Question

Four dice are thrown simultaneously. If the occurrence of an odd number in a single dice is considered a success, then find the probability of at most 2 successes.

Answer

**step1** Understanding the problem

The problem asks for the probability of getting "at most 2 successes" when throwing four dice simultaneously. A "success" is defined as rolling an odd number on a single die.

**step2** Analyzing a single die

A standard die has 6 faces with numbers: 1, 2, 3, 4, 5, 6.
We need to identify odd numbers and even numbers from these faces.
The odd numbers are 1, 3, 5. There are 3 odd numbers.
The even numbers are 2, 4, 6. There are 3 even numbers.
The probability of rolling an odd number (which is a "success") on a single die is the number of odd outcomes divided by the total number of outcomes: $$3 \div 6 = \frac{1}{2}$$.
The probability of rolling an even number (which is a "failure") on a single die is the number of even outcomes divided by the total number of outcomes: $$3 \div 6 = \frac{1}{2}$$.
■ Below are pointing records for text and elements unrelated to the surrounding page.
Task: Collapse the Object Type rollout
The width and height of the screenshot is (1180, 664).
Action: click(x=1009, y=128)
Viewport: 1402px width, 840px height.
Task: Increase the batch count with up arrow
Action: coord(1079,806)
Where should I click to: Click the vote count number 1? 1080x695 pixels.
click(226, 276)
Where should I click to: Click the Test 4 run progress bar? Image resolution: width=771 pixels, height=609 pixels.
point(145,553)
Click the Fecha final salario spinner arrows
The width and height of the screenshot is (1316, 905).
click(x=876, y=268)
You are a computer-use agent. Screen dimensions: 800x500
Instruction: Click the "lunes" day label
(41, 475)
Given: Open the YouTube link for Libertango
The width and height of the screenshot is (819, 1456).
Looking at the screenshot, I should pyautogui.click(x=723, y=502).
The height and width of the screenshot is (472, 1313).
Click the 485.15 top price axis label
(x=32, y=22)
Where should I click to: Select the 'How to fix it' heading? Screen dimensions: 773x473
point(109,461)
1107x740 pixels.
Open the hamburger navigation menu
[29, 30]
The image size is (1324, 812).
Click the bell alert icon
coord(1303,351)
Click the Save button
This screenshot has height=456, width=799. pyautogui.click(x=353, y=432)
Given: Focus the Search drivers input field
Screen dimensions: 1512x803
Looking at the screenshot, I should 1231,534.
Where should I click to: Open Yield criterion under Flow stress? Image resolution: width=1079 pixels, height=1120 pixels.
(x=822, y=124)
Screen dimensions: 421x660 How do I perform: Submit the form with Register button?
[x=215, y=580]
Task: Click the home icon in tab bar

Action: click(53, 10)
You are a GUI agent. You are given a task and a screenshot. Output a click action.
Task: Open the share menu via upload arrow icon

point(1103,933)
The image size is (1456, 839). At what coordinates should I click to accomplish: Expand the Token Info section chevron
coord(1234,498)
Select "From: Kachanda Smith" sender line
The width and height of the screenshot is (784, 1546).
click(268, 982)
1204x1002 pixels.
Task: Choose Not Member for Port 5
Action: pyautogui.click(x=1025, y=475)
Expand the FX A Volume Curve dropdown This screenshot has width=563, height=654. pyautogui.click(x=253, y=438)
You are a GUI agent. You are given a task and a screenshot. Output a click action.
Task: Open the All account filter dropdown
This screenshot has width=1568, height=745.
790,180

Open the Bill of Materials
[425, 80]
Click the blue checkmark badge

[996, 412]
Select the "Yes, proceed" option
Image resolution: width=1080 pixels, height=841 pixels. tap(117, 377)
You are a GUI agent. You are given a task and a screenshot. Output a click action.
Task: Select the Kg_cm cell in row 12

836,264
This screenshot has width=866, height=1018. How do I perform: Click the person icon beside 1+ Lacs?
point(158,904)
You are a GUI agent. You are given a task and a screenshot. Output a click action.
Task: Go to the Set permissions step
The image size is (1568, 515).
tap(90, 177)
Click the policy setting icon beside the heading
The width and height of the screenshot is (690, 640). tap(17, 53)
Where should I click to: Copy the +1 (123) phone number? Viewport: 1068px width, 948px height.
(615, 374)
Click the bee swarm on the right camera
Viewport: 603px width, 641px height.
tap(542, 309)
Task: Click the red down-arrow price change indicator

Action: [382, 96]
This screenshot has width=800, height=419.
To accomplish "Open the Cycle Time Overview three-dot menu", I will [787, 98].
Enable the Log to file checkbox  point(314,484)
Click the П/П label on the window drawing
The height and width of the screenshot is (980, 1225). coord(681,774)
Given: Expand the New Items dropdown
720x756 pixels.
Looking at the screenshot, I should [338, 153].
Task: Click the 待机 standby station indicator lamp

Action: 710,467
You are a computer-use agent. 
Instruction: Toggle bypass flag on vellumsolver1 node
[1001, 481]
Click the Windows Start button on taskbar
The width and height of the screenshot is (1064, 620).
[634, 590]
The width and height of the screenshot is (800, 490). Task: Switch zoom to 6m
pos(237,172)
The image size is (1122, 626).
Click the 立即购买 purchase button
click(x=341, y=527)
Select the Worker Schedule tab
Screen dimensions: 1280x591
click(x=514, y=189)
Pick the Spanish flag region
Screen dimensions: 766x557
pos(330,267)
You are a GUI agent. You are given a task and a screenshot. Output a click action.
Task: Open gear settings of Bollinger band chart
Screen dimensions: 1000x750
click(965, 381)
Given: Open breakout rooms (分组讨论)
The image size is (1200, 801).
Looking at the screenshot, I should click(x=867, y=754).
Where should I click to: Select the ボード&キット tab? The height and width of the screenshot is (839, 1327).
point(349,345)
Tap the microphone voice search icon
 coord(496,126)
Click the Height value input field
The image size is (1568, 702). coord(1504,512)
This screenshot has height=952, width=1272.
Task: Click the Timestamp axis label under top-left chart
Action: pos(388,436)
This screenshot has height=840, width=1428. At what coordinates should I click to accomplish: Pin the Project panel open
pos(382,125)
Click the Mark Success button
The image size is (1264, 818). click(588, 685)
**step3** Listing all possible outcomes for four dice

Since each die has two equally likely possibilities (either an odd number or an even number), and we are throwing four dice, the total number of distinct combinations of odd/even results is calculated by multiplying the possibilities for each die: $$2 \times 2 \times 2 \times 2 = 16$$.
Let's represent an odd number as 'O' (for success) and an even number as 'E' (for failure). We will list all 16 possible combinations for the four dice, where the order of the dice matters:
1. OOOO (All four dice are odd)
2. OOOE (First three are odd, fourth is even)
3. OOEO (First two are odd, third is even, fourth is odd)
4. OOEE (First two are odd, last two are even)
5. OEOO (First is odd, second is even, last two are odd)
6. OEOE (First is odd, second is even, third is odd, fourth is even)
7. OEEO (First is odd, third is even, fourth is odd)
8. OEEE (First is odd, last three are even)
9. EOOO (First is even, last three are odd)
10. EOOE (First is even, second and third are odd, fourth is even)
11. EOEO (First is even, second is odd, third is even, fourth is odd)
12. EOEE (First is even, second is odd, last two are even)
13. EEOO (First two are even, last two are odd)
14. EEOE (First two are even, third is odd, fourth is even)
15. EEEO (First three are even, fourth is odd)
16. EEEE (All four dice are even)

**step4** Counting successes for each outcome

Now, we count the number of "successes" (odd numbers) for each of the 16 possible outcomes listed above:
1. OOOO: 4 successes
2. OOOE: 3 successes
3. OOEO: 3 successes
4. OOEE: 2 successes
5. OEOO: 3 successes
6. OEOE: 2 successes
7. OEEO: 2 successes
8. OEEE: 1 success
9. EOOO: 3 successes
10. EOOE: 2 successes
11. EOEO: 2 successes
12. EOEE: 1 success
13. EEOO: 2 successes
14. EEOE: 1 success
15. EEEO: 1 success
16. EEEE: 0 successes

**step5** Identifying favorable outcomes

The problem asks for the probability of "at most 2 successes". This means we need to find the outcomes where the number of successes is 0, 1, or 2. Let's count how many outcomes fall into each category:
* Outcomes with 0 successes:
* EEEE (1 outcome)
* Outcomes with 1 success:
* OEEE
* EOEE
* EEOE
* EEEO (4 outcomes)
* Outcomes with 2 successes:
* OOEE
* OEOE
* OEEO
* EOOE
* EOEO
* EEOO (6 outcomes)
The total number of favorable outcomes (at most 2 successes) is the sum of these counts: $$1 + 4 + 6 = 11$$ outcomes.

**step6** Calculating the probability

The probability is calculated by dividing the number of favorable outcomes by the total number of possible outcomes.
Number of favorable outcomes (at most 2 successes) = 11
Total number of possible outcomes for four dice (odd/even combinations) = 16
Therefore, the probability of at most 2 successes is $$\frac{11}{16}$$.